Hace tiempo que estoy queriendo manifestarles la gran pena que siento por saber están con tanto trabajo siendo tan pocas y muchas de ustedes delicadas de salud; pero lo que más siento es no saber por qué medio socorrerlas. ¿No tienen a nadie que aprecie su trabajo y desee continúe, para que haga comprender la imposibilidad de hacerlo sin que su número aumente? Pero no tiene que partir esto de ustedes, queridas Hermanas, porque aun cuando tuviéramos gran dificultad en enviar enseguida Hermanas, habría quien pensara que teníamos demasiadas; no las personas de autoridad, sino las que gustan de llevar la contraria a lo que los demás hacen.

¿Qué hacer ante esto, queridas Hermanas?
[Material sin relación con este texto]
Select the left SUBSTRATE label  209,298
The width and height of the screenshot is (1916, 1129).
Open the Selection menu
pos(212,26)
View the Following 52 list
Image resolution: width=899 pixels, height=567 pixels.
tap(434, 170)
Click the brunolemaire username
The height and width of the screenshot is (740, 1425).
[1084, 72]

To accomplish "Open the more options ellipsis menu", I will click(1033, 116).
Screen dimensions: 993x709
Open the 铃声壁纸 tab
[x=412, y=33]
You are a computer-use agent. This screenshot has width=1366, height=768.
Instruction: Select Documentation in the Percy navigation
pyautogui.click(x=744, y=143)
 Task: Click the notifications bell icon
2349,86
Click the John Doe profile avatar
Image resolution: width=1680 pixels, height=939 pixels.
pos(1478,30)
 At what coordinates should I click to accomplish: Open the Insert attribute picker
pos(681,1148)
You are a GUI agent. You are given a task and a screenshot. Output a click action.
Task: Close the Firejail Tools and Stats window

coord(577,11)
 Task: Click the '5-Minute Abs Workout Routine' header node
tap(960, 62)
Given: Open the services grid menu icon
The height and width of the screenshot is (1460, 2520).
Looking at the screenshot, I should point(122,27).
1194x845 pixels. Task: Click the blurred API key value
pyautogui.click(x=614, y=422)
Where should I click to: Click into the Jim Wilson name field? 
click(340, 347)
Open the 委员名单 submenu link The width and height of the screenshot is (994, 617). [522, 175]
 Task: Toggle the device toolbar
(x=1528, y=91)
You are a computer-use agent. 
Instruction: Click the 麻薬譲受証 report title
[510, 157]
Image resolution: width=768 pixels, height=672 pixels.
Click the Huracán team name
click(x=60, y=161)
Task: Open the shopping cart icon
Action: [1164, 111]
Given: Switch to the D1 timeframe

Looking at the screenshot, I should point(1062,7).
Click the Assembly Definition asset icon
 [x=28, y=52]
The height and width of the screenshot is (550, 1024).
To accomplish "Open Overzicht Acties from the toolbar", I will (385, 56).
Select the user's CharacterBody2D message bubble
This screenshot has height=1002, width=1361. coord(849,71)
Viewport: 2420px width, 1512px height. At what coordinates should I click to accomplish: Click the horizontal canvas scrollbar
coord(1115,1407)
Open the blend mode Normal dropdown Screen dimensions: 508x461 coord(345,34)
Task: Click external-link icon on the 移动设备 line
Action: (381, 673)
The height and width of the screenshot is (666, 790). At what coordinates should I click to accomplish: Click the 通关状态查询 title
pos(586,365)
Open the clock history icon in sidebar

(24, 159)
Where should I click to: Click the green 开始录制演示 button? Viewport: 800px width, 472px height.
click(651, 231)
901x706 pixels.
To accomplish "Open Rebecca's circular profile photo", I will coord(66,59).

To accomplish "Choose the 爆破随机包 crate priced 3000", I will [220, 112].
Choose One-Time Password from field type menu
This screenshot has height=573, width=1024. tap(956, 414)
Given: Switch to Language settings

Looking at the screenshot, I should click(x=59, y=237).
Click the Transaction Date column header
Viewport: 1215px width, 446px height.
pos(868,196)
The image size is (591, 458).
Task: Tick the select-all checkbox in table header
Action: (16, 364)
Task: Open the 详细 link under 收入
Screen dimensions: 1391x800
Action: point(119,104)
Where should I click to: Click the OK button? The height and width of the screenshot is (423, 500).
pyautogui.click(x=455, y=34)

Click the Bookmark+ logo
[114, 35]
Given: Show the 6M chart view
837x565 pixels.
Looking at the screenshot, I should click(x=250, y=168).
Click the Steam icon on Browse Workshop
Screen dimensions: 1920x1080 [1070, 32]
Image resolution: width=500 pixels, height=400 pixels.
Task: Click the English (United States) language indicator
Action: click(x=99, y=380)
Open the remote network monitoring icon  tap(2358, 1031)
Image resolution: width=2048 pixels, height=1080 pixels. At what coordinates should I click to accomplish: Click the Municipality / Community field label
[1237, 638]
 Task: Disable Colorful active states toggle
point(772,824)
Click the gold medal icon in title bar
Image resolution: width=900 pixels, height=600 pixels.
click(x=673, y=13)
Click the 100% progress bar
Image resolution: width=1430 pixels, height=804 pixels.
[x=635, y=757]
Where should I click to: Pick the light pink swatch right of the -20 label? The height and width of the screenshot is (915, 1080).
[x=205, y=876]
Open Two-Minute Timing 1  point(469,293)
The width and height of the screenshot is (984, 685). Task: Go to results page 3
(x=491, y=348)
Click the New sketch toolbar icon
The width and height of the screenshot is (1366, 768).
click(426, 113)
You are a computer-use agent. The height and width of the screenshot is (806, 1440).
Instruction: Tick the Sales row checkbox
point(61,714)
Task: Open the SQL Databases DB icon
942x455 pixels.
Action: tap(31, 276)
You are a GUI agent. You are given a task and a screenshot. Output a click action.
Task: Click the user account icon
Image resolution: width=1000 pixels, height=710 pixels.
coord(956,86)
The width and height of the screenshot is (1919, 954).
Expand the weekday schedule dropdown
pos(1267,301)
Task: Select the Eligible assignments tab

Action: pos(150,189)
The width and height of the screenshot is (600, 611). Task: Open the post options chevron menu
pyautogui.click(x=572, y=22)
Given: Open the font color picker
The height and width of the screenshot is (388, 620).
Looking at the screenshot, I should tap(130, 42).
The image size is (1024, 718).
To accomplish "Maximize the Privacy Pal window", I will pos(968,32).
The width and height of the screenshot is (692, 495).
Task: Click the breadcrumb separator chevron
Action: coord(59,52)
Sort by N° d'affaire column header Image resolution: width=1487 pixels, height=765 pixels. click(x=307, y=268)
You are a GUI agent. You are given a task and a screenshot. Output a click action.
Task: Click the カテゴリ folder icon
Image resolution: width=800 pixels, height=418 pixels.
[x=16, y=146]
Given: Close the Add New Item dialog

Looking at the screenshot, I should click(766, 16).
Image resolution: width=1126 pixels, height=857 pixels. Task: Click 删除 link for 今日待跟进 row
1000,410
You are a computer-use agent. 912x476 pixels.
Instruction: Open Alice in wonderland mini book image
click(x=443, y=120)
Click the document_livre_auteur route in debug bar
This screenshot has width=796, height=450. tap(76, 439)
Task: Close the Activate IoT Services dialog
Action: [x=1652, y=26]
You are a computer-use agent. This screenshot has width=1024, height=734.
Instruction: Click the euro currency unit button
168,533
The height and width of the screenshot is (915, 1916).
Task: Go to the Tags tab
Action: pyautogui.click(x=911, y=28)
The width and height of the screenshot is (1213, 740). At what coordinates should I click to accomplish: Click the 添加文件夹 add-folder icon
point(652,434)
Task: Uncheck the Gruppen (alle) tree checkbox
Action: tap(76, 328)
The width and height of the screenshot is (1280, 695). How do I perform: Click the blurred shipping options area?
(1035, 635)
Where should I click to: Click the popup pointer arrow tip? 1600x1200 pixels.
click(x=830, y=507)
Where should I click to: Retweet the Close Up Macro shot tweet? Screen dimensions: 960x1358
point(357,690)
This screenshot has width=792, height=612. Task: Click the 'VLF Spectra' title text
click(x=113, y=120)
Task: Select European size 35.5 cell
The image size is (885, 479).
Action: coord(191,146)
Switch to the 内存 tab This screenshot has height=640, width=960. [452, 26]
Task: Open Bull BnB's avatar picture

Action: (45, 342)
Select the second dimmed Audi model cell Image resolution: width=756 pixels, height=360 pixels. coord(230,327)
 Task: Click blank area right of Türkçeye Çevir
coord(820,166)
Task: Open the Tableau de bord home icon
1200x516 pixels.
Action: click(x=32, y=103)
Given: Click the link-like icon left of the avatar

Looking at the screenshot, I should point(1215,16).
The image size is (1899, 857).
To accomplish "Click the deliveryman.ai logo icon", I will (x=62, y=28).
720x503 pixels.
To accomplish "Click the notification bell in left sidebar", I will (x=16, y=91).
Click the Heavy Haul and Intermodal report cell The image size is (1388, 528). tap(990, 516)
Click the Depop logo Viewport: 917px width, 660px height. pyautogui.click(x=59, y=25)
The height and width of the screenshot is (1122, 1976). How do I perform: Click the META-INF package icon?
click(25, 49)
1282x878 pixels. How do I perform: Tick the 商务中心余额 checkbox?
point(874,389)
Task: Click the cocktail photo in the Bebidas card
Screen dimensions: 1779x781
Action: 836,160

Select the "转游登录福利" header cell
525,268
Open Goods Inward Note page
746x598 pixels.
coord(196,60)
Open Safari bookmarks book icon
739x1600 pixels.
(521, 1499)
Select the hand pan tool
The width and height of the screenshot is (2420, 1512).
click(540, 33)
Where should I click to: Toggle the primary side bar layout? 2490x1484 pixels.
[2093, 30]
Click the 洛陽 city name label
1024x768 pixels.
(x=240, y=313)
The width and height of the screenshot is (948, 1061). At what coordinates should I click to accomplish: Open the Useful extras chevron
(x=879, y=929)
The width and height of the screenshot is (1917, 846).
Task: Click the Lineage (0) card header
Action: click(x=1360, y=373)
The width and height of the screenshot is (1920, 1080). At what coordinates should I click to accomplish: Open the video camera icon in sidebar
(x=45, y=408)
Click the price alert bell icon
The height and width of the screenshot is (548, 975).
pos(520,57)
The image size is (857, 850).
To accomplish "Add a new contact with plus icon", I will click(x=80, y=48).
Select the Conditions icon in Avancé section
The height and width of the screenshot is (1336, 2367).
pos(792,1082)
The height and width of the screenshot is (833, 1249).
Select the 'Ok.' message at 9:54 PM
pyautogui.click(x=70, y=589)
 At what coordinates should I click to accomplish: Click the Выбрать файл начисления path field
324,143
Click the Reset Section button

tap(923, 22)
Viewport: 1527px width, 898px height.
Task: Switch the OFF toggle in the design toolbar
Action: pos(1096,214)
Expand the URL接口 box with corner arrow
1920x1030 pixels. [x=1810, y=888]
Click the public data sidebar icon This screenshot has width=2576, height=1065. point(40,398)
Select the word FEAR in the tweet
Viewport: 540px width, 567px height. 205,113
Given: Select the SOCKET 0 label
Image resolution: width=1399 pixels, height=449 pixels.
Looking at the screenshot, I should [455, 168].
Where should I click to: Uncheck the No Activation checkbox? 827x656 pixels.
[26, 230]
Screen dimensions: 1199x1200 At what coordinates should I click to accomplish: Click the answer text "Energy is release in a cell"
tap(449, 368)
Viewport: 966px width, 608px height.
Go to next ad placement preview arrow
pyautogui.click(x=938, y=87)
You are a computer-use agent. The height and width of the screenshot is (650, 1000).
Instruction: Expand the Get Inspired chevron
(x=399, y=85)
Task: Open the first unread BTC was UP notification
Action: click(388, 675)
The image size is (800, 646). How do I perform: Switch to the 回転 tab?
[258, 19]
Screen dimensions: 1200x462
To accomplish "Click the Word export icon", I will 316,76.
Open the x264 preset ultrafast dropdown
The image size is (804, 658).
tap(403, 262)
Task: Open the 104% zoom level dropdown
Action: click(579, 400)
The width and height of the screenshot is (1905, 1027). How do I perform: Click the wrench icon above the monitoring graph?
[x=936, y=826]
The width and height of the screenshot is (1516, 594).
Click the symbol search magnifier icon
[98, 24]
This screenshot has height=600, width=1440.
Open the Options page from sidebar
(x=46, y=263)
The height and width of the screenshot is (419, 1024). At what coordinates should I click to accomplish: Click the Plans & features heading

No hay otro camino que el de tener paciencia y el ayudarse lo más que puedan con los ejemplos de Nuestro Señor que consumió sus fuerzas y su vida por el servicio del prójimo; esto hará que se sientan fortalecidas no sólo en el cuerpo sino en el espíritu que recibirá consuelos del todo extraordinarios para la perfección de su alma, mediante una unción interior que producirá de continuo la unión y la cordialidad; y con ellas la tolerancia mutua les tornará fácil todo lo que se le hace difícil a la naturaleza; les hará encontrar consuelo aun en sus repugnancias y satisfacciones íntimas en el trato entre ustedes haciéndoles comprender que las satisfacciones que buscamos fuera de las personas con las que Dios nos ha unido por su santo amor para dedicarnos a los mismos quehaceres de su servicio, no pueden sino sernos muy perjudiciales. Creo que no necesitan ustedes que les haga esta advertencia porque la experiencia les ha hecho conocer esta verdad de que obramos con prudencia cuando nos servimos del ejemplo ajeno para evitar los inconvenientes que dañan a todo el cuerpo de las Compañías, en general, y a cada uno de sus miembros en particular, de lo que no suele uno darse cuenta sino después de haber recibido el daño. Suplico a Nuestro Señor les preserve de estas desgracias. No se extrañen, queridas Hermanas, de que les diga estas cosas, aun cuando su pequeña Compañía no me dé motivos para ello; pero ya saben ustedes que los más perfectos tienen que desconfiar de sí mismos y que a los que estamos en pie se nos recomienda vigilar para no caer.

Lo que me consuela, tocante a ustedes, es la seguridad que tengo de que cuentan con buenos confesores, y que aunque no tuvieran ustedes de ellos otra ayuda más que la seguridad de que sus consejos no les dañarán, ya es mucho. Una cosa que me parece muy necesaria y que les recomiendo con toda mi alma, es que toda la comunidad vaya siempre al mismo; no es que quiera decirles con esto que no vayan nunca más que a un confesor, porque es posible que el que el señor Vicente les ha dado como confesor principal no pueda sujetarse a tanto; pero si tienen otro como ordinario, que todas vayan también con él. No crean que les digo esto sin motivo: me mueve a ello el conocimiento que tengo de los desórdenes ocurridos en cierta comunidad en la que se fue introduciendo poco a poco esta libertad de que unas fueran con un confesor y otras con otro, de lo que surgió la desunión y la perturbación, habiendo sido antes de esta desgracia una compañía observante, muy unida y en la que se daba mucha gloria a Dios. Suplico a Nuestro Señor que las guarde de tal desdicha, como así lo espero si continúan ustedes amándose mutuamente y trabajando por sobreponerse a sus pasiones y a los pequeños movimientos que a veces puedan sorprendernos.

Me parece que ya les he comunicado el fallecimiento de Sor Claudia Chantereau. Si Dios quiere, otro día les contaré lo que se diga en la conferencia sobre sus virtudes. ¡Animo, queridas hermanas! Esta vida es tan corta para algunas! y la recompensa de nuestros sufrimientos interiores y exteriores es eterna, como lo saben muy bien; pero sólo se otorga a los que hayan combatido valerosamente. Les deseo que todas salgan vencedoras, y soy en el amor de Jesucristo por el que vencemos todas nuestras dificultades, Hermanas, su muy humilde hermana y afectísima servidora.

  1. C. 571 Rc 3 lt 513. Carta autógrafa.